Question

A cylindrical container of radius 6cm and height 15cm is filled with ice-cream. The whole ice-cream has to be distributed to 10 children in equal cones with hemispherical tops. If the height of conical portion is 4 times the radius of its base, find the radius of the ice-cream cone.

Answer

**step1** Understanding the Problem and Given Information

The problem describes a cylindrical container filled with ice-cream. The dimensions of the cylinder are:
Radius (R) = 6 cm
Height (H) = 15 cm
The total ice-cream is distributed equally among 10 children. Each child receives ice-cream in a cone with a hemispherical top.
For the ice-cream cone, the height of the conical portion is 4 times the radius of its base. We need to find the radius of this ice-cream cone.
We will denote the radius of the ice-cream cone's base as 'r'. This means the height of the conical portion (h) is 4r. The hemisphere also has a radius 'r'.

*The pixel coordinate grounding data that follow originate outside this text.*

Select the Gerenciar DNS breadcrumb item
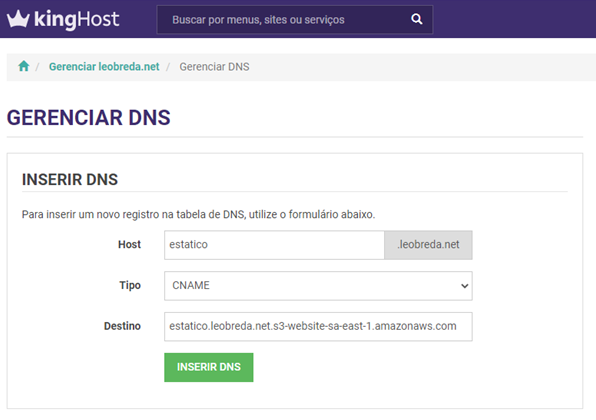Screen dimensions: 596x420 [214, 67]
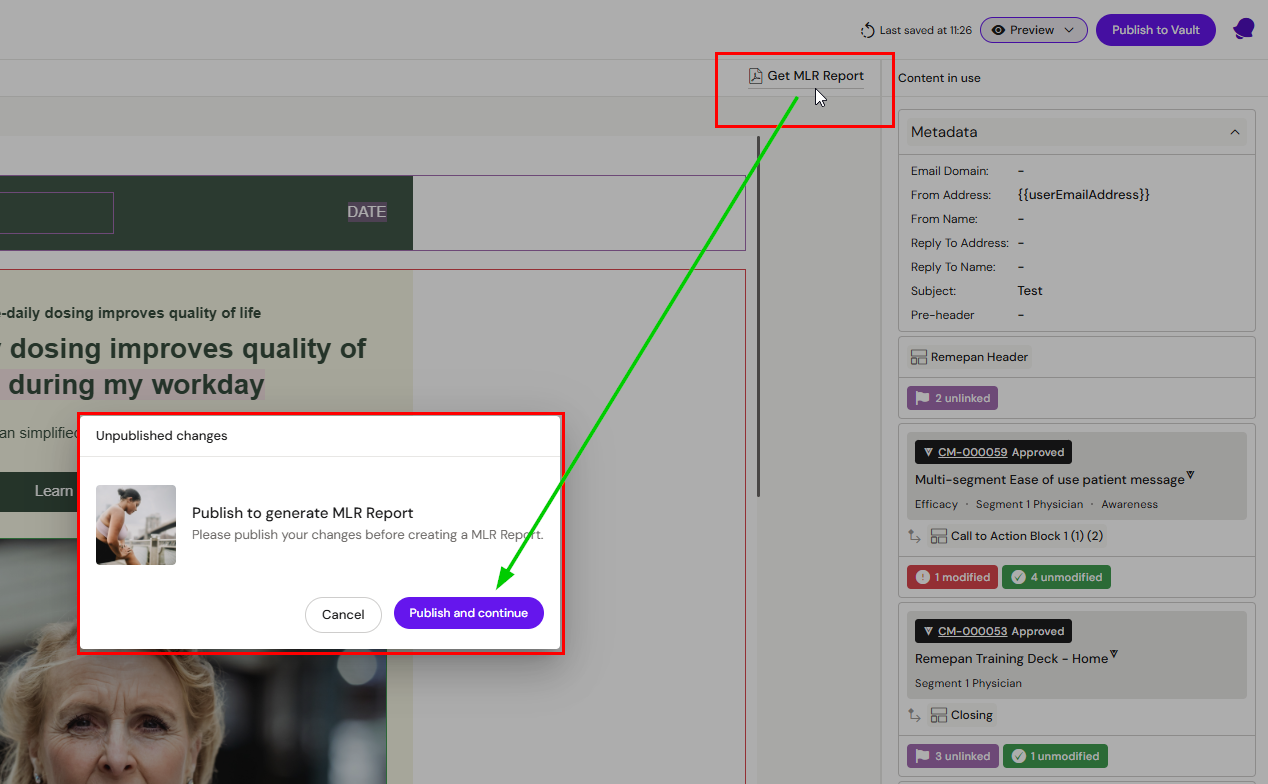Click the Get MLR Report PDF icon
Viewport: 1268px width, 784px height.
[756, 76]
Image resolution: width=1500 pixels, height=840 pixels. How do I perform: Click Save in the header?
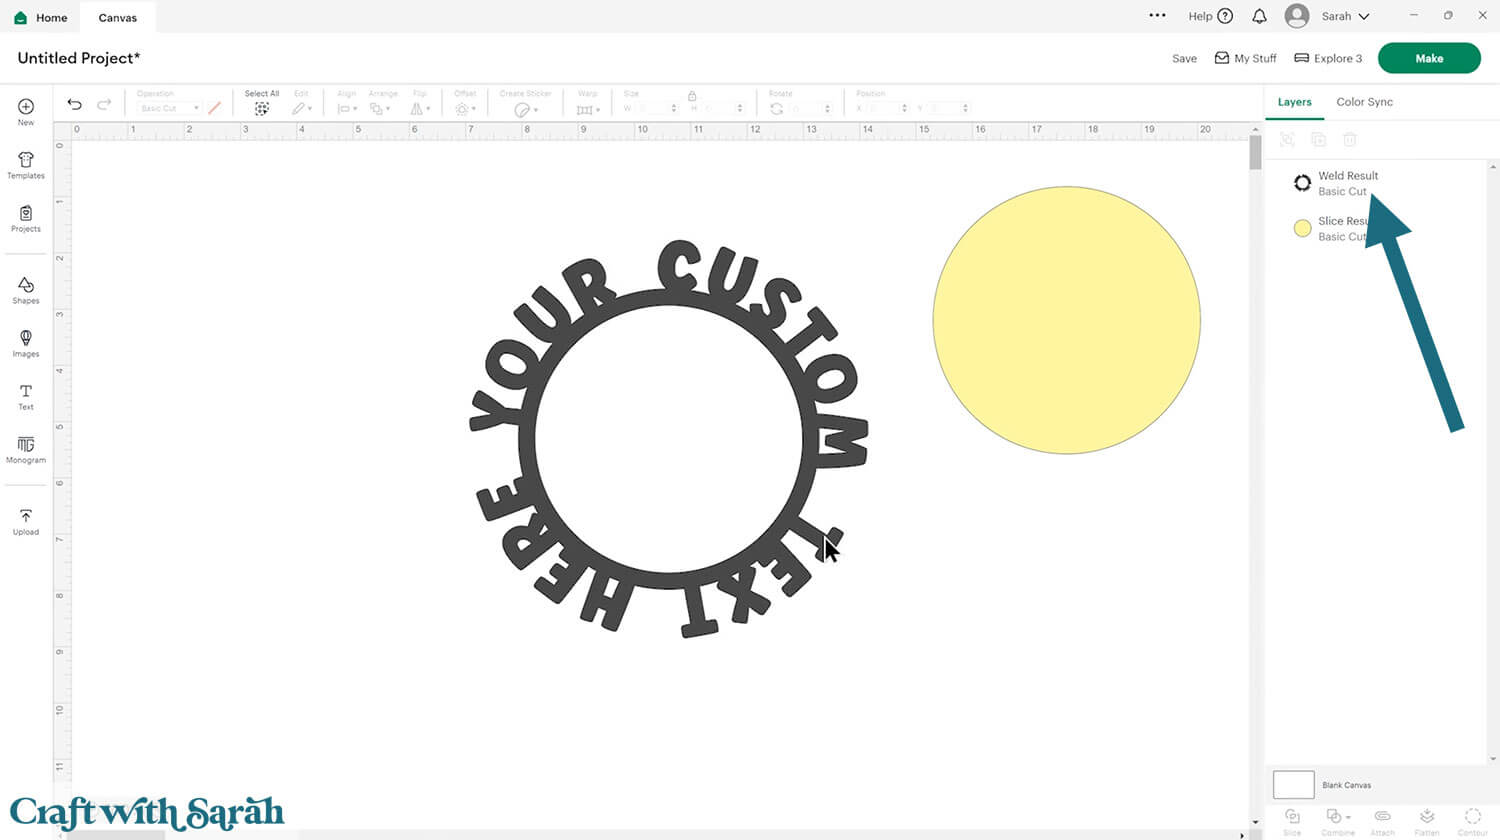(1184, 58)
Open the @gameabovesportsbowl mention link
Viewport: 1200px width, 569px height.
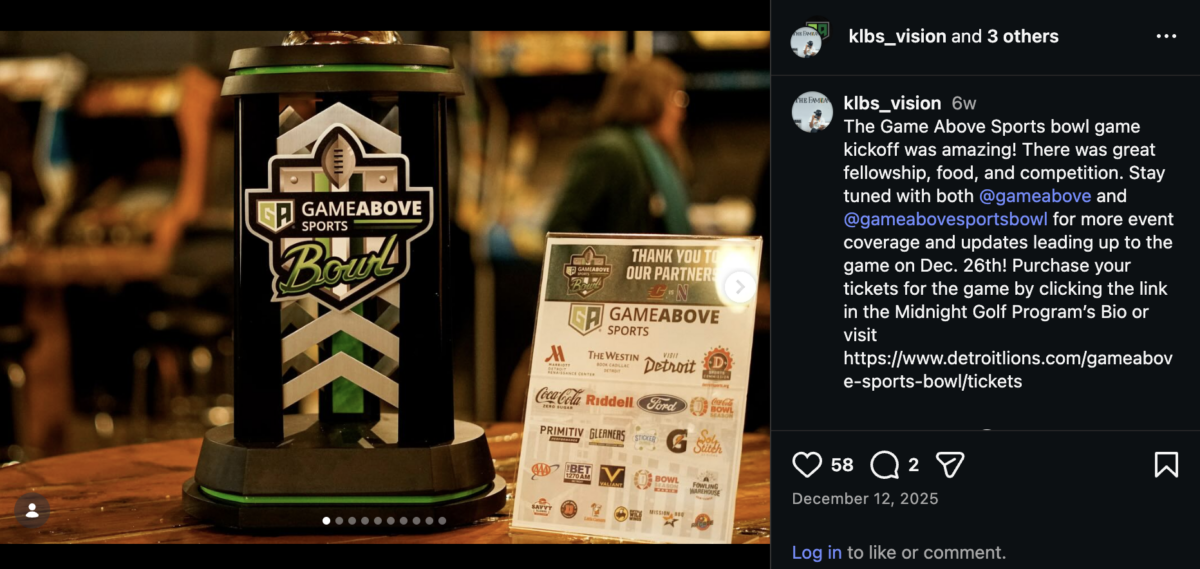pyautogui.click(x=946, y=219)
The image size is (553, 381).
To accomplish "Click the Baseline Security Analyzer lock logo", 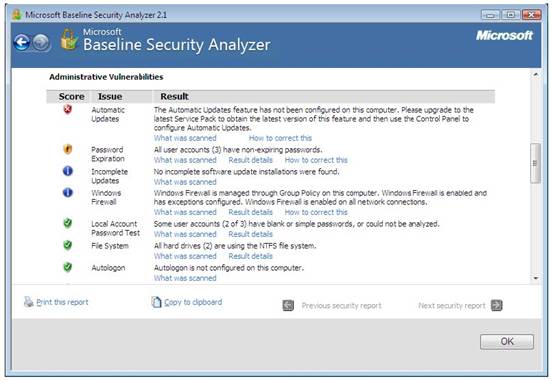I will point(69,40).
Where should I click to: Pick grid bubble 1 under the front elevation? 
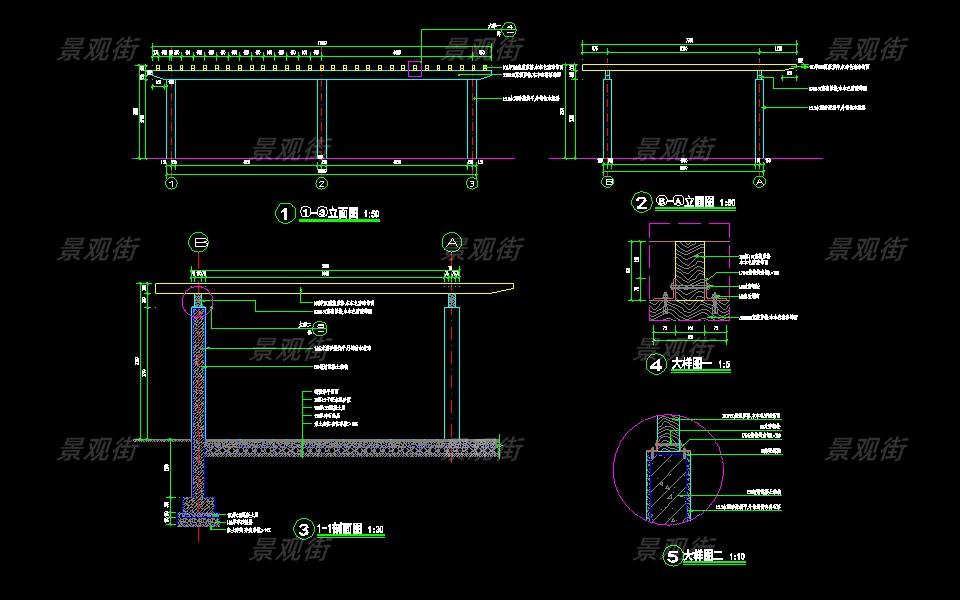(x=171, y=184)
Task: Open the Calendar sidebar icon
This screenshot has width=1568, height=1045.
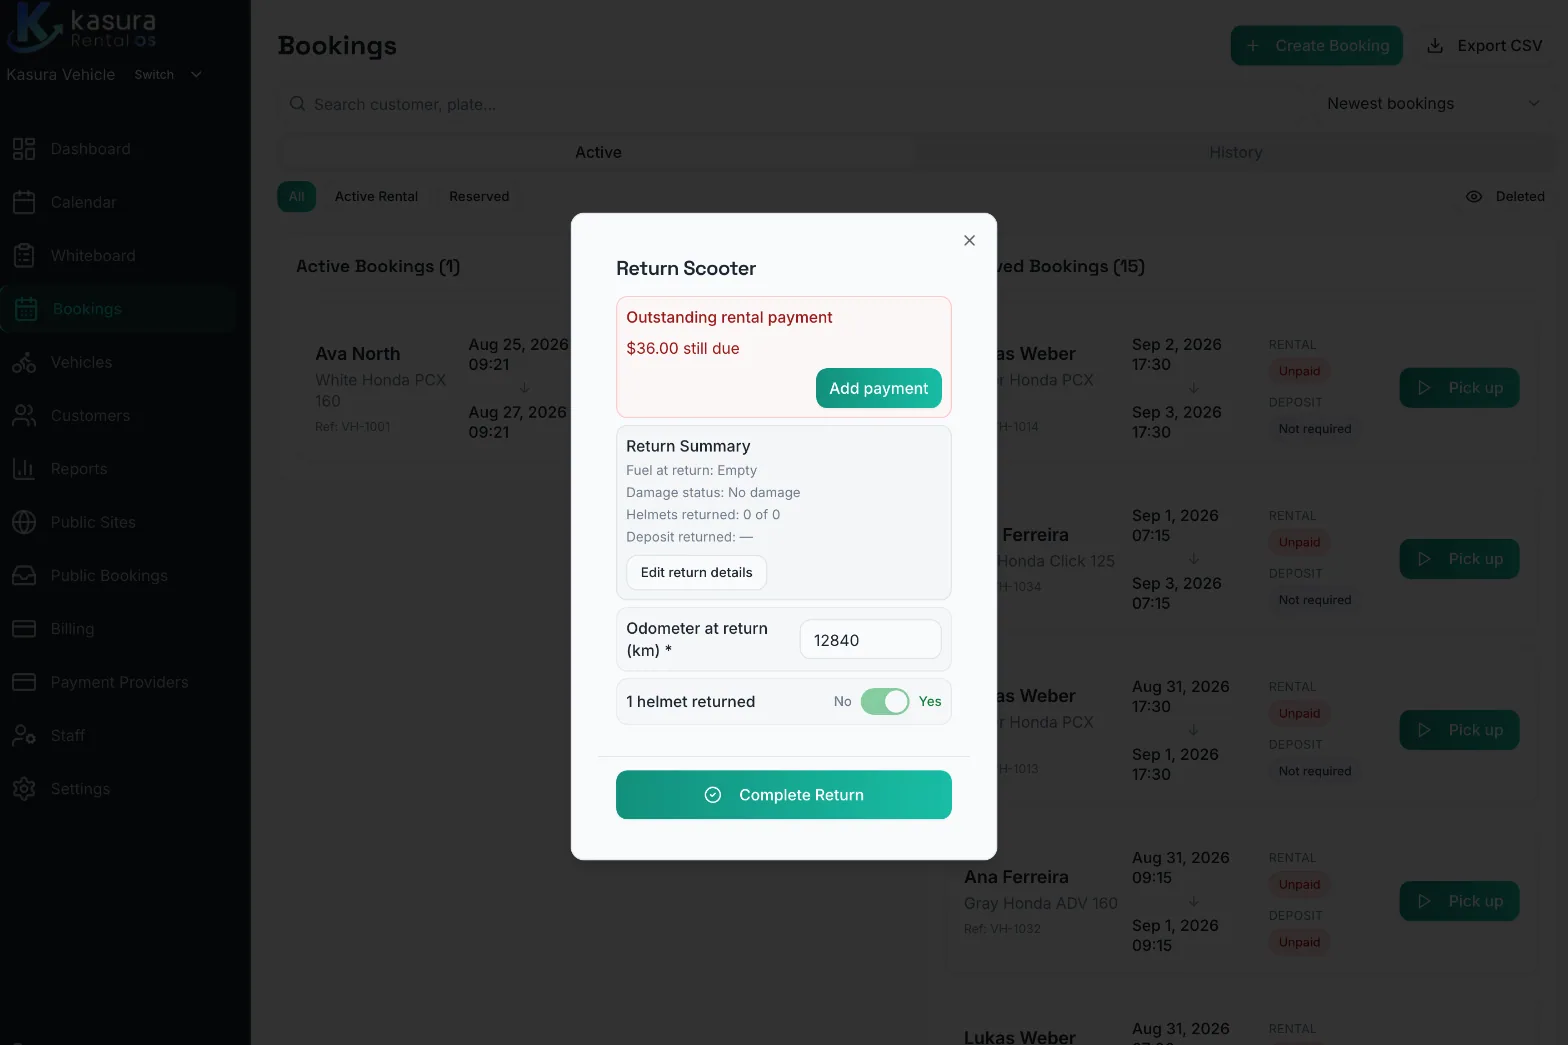Action: 24,202
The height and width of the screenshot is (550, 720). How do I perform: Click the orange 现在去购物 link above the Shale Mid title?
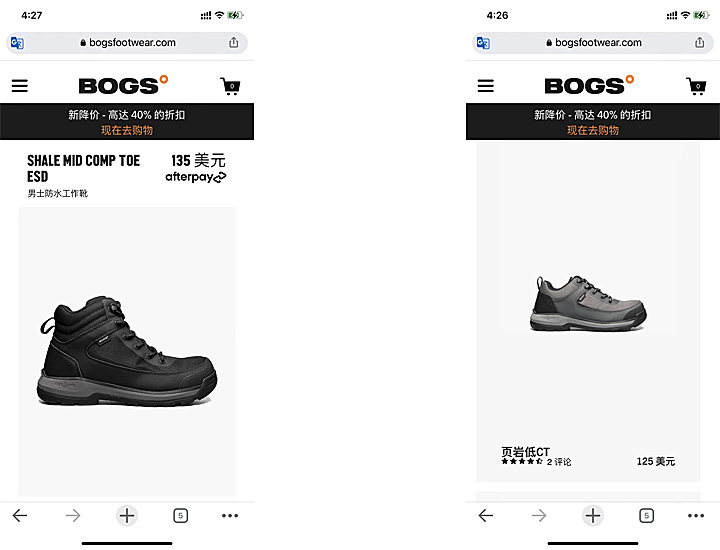[127, 130]
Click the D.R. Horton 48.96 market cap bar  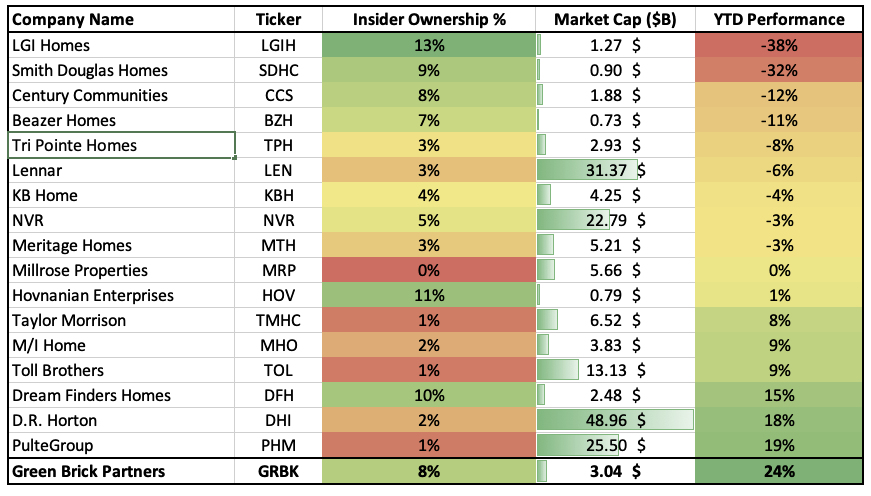[x=614, y=420]
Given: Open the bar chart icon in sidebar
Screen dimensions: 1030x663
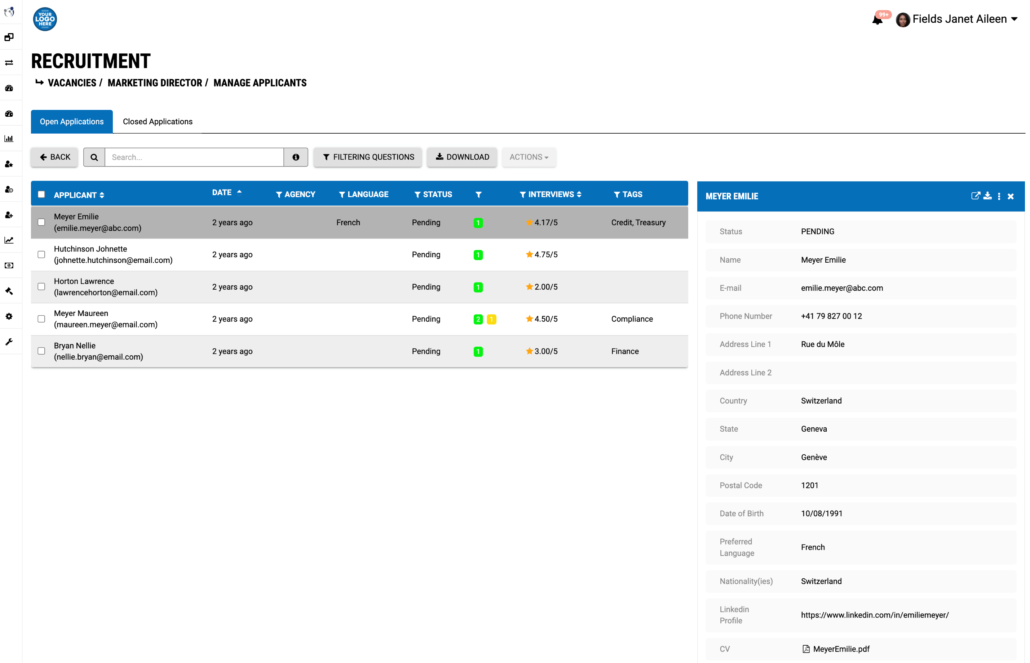Looking at the screenshot, I should click(9, 138).
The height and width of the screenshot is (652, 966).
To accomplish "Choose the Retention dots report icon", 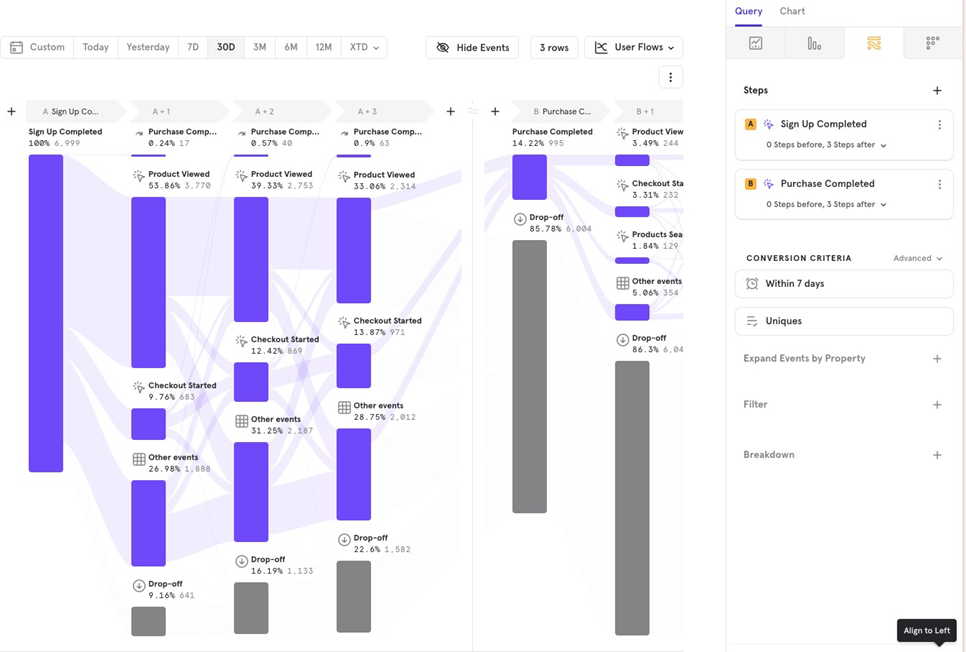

**step2** Calculating the Volume of the Cylindrical Container

To find the total amount of ice-cream, we calculate the volume of the cylinder.
The formula for the volume of a cylinder is given by $$Volume_{cylinder} = \pi \times R^2 \times H$$.
Substituting the given values:
$$Volume_{cylinder} = \pi \times (6 \text{ cm})^2 \times 15 \text{ cm}$$
$$Volume_{cylinder} = \pi \times 36 \text{ cm}^2 \times 15 \text{ cm}$$
$$Volume_{cylinder} = 540\pi \text{ cm}^3$$

**step3** Calculating the Volume of Ice-Cream Each Child Receives

The total ice-cream from the cylinder is distributed equally among 10 children.
So, the volume of ice-cream each child receives is the total volume divided by 10.
$$Volume_{per\_child} = \frac{Volume_{cylinder}}{10}$$
$$Volume_{per\_child} = \frac{540\pi \text{ cm}^3}{10}$$
$$Volume_{per\_child} = 54\pi \text{ cm}^3$$

**step4** Expressing the Volume of One Ice-Cream Cone

Each ice-cream cone consists of a conical portion and a hemispherical top. Let 'r' be the radius of the base of the cone and also the radius of the hemisphere.
The height of the conical portion (h) is given as 4 times its radius, so $$h = 4r$$.
The formula for the volume of a cone is $$Volume_{cone} = \frac{1}{3} \times \pi \times r^2 \times h$$.
Substituting $$h = 4r$$:
$$Volume_{cone} = \frac{1}{3} \times \pi \times r^2 \times (4r)$$
$$Volume_{cone} = \frac{4}{3} \pi r^3$$
The formula for the volume of a hemisphere is $$Volume_{hemisphere} = \frac{2}{3} \times \pi \times r^3$$.
The total volume of one ice-cream cone ($$Volume_{ice\_cream\_cone}$$) is the sum of the volume of the cone and the volume of the hemisphere:
$$Volume_{ice\_cream\_cone} = Volume_{cone} + Volume_{hemisphere}$$
$$Volume_{ice\_cream\_cone} = \frac{4}{3} \pi r^3 + \frac{2}{3} \pi r^3$$
$$Volume_{ice\_cream\_cone} = \left(\frac{4}{3} + \frac{2}{3}\right) \pi r^3$$
$$Volume_{ice\_cream\_cone} = \frac{6}{3} \pi r^3$$
$$Volume_{ice\_cream\_cone} = 2 \pi r^3$$

**step5** Equating Volumes and Solving for the Radius of the Ice-Cream Cone

The volume of ice-cream each child receives must be equal to the volume of one ice-cream cone.
So, we set the expressions for these two volumes equal to each other:
$$Volume_{per\_child} = Volume_{ice\_cream\_cone}$$
$$54\pi \text{ cm}^3 = 2 \pi r^3$$
To solve for 'r', we first divide both sides of the equation by $$\pi$$:
$$54 = 2 r^3$$
Next, we divide both sides by 2:
$$r^3 = \frac{54}{2}$$
$$r^3 = 27$$
Finally, to find 'r', we take the cube root of 27:
$$r = \sqrt[3]{27}$$
$$r = 3 \text{ cm}$$
Therefore, the radius of the ice-cream cone is 3 cm.